There were 139 households, out of which 35.3% had children under the age of 18 living with them, 61.2% were married couples living together, 9.4% had a female householder with no husband present, and 23.7% were non-families. 22.3% of all households were made up of individuals, and 7.9% had someone living alone who was 65 years of age or older. The average household size was 3.10 and the average family size was 3.63.

In the CDP, the population was spread out, with 30.4% under the age of 18, 7.9% from 18 to 24, 27.6% from 25 to 44, 22.7% from 45 to 64, and 11.4% who were 65 years of age or older. The median age was 35 years. For every 100 females, there were 105.2 males. For every 100 females age 18 and over, there were 109.8 males.
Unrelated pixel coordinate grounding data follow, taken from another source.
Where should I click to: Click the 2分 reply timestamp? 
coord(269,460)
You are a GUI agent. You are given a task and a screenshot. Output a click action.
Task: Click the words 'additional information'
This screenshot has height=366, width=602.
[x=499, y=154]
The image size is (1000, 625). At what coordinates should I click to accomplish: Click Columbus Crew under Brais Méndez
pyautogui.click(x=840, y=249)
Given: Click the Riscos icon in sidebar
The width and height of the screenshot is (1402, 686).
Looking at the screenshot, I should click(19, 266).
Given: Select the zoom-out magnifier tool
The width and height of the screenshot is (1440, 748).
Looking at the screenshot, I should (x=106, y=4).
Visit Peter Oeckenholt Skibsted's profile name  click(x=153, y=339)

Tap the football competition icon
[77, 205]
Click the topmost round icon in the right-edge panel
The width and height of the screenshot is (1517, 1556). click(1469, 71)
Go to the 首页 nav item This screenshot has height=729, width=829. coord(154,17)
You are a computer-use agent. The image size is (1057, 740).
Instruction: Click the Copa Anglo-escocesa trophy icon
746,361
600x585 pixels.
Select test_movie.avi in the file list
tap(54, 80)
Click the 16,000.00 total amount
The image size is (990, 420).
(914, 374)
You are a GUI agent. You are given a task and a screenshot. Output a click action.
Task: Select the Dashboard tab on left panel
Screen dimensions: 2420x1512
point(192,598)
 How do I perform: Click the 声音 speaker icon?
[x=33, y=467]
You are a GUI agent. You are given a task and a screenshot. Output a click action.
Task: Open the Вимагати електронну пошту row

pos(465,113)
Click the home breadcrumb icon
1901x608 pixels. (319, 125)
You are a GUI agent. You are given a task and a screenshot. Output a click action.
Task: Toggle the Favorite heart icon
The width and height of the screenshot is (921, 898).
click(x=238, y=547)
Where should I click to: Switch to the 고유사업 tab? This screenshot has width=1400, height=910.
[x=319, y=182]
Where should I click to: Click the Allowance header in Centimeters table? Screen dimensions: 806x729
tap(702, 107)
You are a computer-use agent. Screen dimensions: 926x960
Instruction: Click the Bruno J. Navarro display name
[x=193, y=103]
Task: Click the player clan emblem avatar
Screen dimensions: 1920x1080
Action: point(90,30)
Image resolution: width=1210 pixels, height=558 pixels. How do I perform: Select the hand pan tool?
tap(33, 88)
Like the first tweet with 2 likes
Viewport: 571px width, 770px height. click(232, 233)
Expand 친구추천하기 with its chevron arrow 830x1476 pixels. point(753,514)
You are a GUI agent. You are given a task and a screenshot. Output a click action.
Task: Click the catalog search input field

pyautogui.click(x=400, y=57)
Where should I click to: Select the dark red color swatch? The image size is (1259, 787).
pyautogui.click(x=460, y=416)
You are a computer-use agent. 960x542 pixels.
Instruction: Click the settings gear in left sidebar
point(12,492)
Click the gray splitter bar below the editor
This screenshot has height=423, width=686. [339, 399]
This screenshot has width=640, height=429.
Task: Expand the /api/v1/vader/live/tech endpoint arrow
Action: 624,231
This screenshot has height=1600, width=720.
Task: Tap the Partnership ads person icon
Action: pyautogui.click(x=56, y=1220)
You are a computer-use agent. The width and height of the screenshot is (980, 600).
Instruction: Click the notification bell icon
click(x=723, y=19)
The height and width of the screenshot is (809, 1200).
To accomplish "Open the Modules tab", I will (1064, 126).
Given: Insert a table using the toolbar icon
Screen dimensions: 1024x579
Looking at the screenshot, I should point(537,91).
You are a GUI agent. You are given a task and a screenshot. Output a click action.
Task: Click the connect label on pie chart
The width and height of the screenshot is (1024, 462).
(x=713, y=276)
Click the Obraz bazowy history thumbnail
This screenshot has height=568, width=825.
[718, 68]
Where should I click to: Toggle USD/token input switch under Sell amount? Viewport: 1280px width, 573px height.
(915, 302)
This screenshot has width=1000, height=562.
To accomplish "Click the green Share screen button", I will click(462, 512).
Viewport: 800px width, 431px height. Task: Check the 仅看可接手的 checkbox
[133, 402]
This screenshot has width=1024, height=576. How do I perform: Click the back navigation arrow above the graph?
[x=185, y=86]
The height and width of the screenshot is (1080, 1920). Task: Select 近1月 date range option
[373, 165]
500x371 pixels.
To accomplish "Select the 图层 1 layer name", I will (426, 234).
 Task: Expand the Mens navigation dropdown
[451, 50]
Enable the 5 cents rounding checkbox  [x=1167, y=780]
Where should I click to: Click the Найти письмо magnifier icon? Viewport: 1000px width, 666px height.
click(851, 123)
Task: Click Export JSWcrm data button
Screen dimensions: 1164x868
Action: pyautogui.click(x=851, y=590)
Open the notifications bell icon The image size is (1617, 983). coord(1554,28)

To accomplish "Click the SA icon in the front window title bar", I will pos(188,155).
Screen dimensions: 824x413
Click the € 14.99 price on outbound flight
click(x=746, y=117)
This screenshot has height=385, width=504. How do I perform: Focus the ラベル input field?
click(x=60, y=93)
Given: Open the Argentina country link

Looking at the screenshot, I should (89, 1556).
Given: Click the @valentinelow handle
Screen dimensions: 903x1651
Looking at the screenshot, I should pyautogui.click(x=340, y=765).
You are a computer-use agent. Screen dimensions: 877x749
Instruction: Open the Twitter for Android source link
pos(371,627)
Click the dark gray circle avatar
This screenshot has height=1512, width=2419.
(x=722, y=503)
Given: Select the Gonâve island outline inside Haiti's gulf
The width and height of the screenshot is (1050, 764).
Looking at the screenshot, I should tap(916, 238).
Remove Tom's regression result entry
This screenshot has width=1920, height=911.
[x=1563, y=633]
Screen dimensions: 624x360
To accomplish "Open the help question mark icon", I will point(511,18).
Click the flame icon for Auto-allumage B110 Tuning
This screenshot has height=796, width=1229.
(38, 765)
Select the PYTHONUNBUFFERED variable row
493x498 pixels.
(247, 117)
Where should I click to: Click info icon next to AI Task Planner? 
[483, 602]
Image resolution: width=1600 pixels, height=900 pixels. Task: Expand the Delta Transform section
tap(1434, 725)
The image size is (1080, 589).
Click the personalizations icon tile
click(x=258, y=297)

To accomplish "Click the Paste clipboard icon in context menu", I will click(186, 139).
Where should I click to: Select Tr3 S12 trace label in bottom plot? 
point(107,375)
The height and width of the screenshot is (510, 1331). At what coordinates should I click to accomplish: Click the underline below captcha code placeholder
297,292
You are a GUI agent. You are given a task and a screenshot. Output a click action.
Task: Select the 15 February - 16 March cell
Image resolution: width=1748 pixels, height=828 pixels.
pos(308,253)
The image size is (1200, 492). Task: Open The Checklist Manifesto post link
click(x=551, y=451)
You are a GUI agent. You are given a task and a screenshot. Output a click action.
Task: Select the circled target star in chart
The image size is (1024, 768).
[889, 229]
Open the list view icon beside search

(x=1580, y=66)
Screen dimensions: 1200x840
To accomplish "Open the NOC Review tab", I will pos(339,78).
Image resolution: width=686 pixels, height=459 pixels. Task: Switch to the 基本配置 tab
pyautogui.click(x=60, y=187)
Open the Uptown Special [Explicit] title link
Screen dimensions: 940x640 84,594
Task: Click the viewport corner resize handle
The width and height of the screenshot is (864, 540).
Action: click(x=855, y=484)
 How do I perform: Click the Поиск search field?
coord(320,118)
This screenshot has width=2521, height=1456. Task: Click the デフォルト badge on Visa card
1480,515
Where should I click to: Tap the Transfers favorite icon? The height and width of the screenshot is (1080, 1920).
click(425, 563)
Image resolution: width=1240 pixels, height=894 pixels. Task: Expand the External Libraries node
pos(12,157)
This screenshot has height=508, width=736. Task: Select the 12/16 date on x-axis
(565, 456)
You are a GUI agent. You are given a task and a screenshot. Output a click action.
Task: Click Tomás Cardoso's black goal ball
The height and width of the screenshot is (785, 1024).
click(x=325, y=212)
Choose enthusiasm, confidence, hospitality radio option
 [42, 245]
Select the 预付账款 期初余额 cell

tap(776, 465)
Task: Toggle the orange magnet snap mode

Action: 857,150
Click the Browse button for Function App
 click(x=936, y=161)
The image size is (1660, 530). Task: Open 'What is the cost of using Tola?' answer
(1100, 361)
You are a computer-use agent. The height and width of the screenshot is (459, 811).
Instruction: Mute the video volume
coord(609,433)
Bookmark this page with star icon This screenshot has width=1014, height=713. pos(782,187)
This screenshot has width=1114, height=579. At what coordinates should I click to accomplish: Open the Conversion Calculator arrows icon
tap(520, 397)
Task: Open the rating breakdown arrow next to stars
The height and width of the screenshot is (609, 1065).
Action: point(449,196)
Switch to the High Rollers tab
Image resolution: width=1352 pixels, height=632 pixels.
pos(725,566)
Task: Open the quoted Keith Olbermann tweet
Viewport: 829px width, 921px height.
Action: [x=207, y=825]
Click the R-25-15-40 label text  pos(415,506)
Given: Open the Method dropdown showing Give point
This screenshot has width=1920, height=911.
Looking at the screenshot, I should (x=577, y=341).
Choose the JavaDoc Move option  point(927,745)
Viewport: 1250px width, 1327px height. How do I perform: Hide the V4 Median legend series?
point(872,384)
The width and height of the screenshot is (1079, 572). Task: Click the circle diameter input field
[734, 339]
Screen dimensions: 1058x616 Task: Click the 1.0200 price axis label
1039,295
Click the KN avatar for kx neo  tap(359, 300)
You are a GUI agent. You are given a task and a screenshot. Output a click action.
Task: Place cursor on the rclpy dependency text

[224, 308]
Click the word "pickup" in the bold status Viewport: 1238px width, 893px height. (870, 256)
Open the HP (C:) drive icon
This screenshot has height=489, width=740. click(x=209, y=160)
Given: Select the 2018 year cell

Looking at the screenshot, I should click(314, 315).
The median income for a household in the CDP was $41,786, and the median income for a family was $46,579. Males had a median income of $36,319 versus $22,708 for females. The per capita income for the CDP was $11,516. None of the families and 3.4% of the population were living below the poverty line, including no under eighteens and 30.4% of those over 64.

==Education==
Sandia is served by the Orange Grove Independent School District.